Tides are interesting and beautiful, and most often bring with them some form of crustaceans, birds, people or fish. Seeing the tide go out will reveal the hidden gems beneath the water and allow the viewer to experience this phenomenon quite quickly. I would scope out locations on the seashore with interesting activities going on immediately following the tide – where crabs may shuffle about leaving trails in their path, or where birds walk along the exposed areas scanning for mollusks – the activity will be quite captivating for timelapse. Try to make sure the number of frames you are shooting is appropriate to capture activity on the beach with adequate time between each frame for the right effect, but not too much to lose a lot of the activity following the tide.
DIY and construction
Something that utilizes the benefits of timelapse to the highest effect is construction, DIY, or other projects that are progressively built or taken down. This includes home improvement projects and new constructions to major urban construction but is not limited to the grandiose. Timelapse works for any building, assembling, disassembling or similar project. The process of building something in Legos can be well translated with timelapse. Replacing car parts, assembling a model aircraft, anything which requires stepwise procedures to achieve a greater goal can be well-served by timelapse. Not only can timelapse serve as a record of the accomplishment, but it can also record the steps, how to carry them out, and when. It can serve as a valuable teaching tool when applied to projects such as these, not to mention being quite visually satisfying.
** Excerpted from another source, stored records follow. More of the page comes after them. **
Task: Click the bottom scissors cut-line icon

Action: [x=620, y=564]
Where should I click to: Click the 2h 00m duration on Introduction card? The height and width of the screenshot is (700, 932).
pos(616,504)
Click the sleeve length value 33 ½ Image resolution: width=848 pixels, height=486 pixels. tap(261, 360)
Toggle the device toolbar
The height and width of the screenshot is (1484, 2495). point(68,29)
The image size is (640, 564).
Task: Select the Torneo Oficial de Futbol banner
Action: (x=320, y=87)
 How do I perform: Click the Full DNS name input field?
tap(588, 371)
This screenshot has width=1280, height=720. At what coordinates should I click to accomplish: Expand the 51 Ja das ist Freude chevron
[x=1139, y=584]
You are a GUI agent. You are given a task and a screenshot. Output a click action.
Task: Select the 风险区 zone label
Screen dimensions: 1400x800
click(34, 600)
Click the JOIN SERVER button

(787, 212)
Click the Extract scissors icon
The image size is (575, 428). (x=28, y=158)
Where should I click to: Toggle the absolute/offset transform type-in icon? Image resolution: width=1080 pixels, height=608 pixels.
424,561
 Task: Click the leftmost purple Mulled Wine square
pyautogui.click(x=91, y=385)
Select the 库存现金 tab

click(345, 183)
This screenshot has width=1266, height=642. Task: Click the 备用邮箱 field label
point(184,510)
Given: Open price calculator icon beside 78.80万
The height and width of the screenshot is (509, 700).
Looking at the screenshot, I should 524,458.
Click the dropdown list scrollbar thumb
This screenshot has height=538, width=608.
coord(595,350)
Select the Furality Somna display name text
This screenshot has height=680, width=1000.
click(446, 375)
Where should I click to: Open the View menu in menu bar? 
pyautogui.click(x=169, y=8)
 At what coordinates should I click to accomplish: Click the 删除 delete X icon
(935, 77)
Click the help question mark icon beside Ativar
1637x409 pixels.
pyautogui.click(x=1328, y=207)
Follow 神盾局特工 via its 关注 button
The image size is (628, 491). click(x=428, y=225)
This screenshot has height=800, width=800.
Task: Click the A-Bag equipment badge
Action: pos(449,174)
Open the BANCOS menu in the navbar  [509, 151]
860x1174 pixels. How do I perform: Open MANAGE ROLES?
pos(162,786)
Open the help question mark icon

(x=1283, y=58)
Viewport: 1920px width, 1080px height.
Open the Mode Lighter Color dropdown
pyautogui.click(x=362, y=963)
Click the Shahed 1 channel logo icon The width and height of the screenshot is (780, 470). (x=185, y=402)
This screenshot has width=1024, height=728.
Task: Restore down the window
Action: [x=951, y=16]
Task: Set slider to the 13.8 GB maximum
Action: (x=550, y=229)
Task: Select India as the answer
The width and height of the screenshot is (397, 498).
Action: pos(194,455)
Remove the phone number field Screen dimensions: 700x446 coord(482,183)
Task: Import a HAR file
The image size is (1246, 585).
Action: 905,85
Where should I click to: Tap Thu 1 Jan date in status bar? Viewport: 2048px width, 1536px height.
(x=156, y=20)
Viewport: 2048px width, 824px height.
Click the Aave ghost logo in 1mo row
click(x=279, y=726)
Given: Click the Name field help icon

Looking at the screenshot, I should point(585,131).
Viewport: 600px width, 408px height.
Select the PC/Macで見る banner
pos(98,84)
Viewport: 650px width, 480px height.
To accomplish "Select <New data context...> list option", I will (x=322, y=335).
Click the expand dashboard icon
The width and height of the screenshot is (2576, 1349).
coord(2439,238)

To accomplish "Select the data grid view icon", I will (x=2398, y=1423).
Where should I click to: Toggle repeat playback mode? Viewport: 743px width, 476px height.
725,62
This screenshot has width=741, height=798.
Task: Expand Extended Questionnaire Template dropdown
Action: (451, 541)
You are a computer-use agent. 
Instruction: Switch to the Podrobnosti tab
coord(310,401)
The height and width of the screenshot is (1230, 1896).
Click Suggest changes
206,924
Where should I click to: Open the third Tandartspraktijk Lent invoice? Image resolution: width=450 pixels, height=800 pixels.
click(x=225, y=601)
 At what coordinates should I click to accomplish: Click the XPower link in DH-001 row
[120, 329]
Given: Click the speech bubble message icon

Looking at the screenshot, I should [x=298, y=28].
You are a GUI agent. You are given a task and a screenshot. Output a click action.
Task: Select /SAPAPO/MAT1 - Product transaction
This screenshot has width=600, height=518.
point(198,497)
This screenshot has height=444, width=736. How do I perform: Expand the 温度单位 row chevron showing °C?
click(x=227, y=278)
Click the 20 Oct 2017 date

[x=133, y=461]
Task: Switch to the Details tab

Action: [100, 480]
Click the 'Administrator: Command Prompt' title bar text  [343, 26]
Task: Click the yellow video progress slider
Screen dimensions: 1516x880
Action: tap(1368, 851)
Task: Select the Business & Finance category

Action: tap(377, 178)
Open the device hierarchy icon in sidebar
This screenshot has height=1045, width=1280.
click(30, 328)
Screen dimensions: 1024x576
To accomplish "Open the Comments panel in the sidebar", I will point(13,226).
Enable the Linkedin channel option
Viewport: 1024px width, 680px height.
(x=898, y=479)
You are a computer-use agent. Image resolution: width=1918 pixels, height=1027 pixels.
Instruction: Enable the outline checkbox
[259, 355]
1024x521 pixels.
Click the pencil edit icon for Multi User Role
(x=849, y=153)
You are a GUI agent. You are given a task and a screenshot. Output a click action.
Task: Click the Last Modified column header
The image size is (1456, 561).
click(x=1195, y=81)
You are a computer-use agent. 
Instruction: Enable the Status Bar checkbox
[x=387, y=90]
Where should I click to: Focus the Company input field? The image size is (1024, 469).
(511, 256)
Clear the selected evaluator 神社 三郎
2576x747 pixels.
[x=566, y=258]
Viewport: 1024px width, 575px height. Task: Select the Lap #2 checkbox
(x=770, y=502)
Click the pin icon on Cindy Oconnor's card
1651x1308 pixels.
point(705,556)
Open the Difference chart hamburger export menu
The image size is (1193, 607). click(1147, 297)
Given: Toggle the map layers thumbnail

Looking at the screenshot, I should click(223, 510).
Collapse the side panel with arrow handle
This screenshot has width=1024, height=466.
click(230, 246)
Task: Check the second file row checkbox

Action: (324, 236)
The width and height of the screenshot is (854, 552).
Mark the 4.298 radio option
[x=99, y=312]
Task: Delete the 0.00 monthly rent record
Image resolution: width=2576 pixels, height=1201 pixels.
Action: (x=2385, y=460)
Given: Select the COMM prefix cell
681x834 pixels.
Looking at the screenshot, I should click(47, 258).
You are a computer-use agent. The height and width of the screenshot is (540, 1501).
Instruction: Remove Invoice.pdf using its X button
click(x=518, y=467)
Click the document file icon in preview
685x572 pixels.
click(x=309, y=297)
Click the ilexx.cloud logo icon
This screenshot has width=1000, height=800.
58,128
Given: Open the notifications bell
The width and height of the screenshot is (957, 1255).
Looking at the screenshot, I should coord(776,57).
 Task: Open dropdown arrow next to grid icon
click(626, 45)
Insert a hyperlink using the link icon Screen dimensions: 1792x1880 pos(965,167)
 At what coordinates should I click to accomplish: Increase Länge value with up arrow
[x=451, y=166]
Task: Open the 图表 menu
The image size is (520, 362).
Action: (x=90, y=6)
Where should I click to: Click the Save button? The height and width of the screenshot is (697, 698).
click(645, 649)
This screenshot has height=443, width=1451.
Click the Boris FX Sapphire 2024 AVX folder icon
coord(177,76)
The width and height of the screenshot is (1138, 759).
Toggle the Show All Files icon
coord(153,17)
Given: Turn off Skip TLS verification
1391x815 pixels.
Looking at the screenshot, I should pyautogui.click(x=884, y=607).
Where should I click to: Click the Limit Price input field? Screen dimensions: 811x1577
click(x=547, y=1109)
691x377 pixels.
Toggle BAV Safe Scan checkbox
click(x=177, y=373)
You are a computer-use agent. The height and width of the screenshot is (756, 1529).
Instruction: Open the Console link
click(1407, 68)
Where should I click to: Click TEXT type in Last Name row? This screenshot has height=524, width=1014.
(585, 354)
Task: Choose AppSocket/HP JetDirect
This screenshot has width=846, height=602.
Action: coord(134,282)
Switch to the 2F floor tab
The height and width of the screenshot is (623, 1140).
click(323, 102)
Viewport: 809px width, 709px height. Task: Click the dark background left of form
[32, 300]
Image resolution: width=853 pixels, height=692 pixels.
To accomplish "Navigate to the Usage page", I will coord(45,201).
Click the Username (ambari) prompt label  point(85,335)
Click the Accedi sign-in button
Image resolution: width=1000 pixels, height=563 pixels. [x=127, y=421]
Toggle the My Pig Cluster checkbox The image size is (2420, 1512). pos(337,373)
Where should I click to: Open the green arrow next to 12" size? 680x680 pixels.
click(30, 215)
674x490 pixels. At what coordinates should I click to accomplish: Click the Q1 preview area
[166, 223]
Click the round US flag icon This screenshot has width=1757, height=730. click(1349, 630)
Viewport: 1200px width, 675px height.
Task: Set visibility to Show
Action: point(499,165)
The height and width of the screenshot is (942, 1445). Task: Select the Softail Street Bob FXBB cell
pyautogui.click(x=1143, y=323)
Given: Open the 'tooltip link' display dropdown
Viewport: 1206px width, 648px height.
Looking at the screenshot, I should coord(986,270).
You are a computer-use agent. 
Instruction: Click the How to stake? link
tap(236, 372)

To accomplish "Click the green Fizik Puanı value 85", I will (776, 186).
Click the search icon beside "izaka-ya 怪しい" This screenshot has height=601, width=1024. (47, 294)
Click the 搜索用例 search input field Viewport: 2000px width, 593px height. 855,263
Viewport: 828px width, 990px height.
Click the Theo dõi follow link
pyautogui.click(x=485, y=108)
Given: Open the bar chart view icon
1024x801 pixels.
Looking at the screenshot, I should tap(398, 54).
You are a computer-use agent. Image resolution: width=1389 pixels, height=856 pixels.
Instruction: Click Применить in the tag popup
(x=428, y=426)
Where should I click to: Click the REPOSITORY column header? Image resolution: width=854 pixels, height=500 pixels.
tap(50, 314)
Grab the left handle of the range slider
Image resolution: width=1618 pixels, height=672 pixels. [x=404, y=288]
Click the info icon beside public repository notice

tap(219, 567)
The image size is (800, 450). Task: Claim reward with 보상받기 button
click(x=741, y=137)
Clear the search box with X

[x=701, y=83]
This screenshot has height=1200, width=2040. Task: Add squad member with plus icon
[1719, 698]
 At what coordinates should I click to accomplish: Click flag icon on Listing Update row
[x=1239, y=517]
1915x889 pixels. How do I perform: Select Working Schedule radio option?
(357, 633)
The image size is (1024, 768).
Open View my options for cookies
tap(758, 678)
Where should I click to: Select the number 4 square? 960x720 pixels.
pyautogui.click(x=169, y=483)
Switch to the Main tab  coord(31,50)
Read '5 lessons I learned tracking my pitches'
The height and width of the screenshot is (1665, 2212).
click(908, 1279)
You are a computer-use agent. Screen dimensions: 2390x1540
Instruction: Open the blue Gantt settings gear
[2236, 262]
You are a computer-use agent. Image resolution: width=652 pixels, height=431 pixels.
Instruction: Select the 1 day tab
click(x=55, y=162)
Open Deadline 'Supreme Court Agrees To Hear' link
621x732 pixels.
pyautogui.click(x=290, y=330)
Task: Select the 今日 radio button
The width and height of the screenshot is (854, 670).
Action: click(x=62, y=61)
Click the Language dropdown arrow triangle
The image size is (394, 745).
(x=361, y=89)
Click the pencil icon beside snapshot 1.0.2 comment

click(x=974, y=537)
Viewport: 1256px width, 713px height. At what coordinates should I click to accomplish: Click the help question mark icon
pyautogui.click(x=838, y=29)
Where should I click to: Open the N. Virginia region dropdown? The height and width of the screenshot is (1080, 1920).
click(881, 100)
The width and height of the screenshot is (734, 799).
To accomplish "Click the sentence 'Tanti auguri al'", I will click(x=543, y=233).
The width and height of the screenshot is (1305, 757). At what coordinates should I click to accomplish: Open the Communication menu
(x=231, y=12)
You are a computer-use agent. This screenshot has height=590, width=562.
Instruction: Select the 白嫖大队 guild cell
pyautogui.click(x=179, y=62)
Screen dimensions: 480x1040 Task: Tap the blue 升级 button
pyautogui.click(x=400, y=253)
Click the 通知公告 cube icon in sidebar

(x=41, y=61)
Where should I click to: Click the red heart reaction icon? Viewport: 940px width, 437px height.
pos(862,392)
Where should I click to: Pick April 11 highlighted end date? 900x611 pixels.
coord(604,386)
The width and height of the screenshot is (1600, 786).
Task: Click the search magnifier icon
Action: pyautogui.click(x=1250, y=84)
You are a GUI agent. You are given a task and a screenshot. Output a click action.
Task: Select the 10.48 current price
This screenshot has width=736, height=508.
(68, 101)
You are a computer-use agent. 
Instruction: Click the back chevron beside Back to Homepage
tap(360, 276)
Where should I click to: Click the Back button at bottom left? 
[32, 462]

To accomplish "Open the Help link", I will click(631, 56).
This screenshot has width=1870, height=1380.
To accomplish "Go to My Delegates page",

Similar to construction and assembly projects, timelapse really stands out as an asset to capturing the labor and evolution of art projects. Not only can the viewer (of the final timelapse) see the steps and transformation of the work from mere materials, they can also gain an appreciation of the craft, or discover a technique, or further their comprehension of the medium itself. This is another example of an application that would serve education well, but it isn’t a necessity. The timelapse can be a piece of art all by itself!